Supporting compressed request body with ServiceStack
I need to implement an endpoint that can accept a POST message with a gzip-compressed request (not, a compressed response body).
I found a way to handle this pretty easily by marking the request DTO with IRequiresRequestStream
, and using GZipStream
in the service class to decompress the raw request body and construct a string representing the decompressed data. It's a plain text request body, so in this case there's nothing lost by skipping automatic request DTO deserialization.
This is fine, I could stop there, but
I was thinking about whether I could write this in a generic way so that every request posted to ServiceStack could be decompressed if it has the Content-Encoding
header set correctly. I wrote a PreRequestFilter
that was looking pretty good, until I ran into a problem: I can't find a way to modify the original request input stream or otherwise ensure that deserialization and other code later in the pipeline can access the decompressed bytes instead of the compressed data:
public static void Decompress(IRequest request, IResponse response)
{
if (!request.Headers[HttpHeaders.ContentEncoding].EqualsIgnoreCase(CompressionTypes.GZip))
return;
request.UseBufferedStream = true;
using (var decompressor = new GZipStream(request.InputStream, CompressionMode.Decompress))
{
var decompressedBytes = decompressor.ReadFully();
// Fails because the MemoryStream, used when UseBufferedStream
// is true, is not expandable.
// Or, if we set request.UseBufferedStream = false first, then
// it fails because the original HttpInputStream is not writeable.

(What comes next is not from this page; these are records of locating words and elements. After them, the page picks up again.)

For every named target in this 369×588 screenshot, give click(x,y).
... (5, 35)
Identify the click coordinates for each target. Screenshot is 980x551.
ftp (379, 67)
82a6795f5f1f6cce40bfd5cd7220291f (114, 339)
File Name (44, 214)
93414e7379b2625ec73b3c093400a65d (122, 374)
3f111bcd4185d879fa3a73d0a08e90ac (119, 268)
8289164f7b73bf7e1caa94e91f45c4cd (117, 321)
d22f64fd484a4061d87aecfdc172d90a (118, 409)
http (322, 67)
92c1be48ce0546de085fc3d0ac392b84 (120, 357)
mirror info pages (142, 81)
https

request.InputStream.SetLength(decompressedBytes.Length);
request.InputStream.Write(decompressedBytes, 0, decompressedBytes.Length);
}
}
PreRequestFilters.Add(Decompress);
Is there any way to modify the request body in a PreRequestFilter or RawHttpHandler? Or alternatively, is there a totally different way to implement generic request body decompression for any content type/DTO? The per-request implementation I have working now is fine but it would be interesting to find a general solution.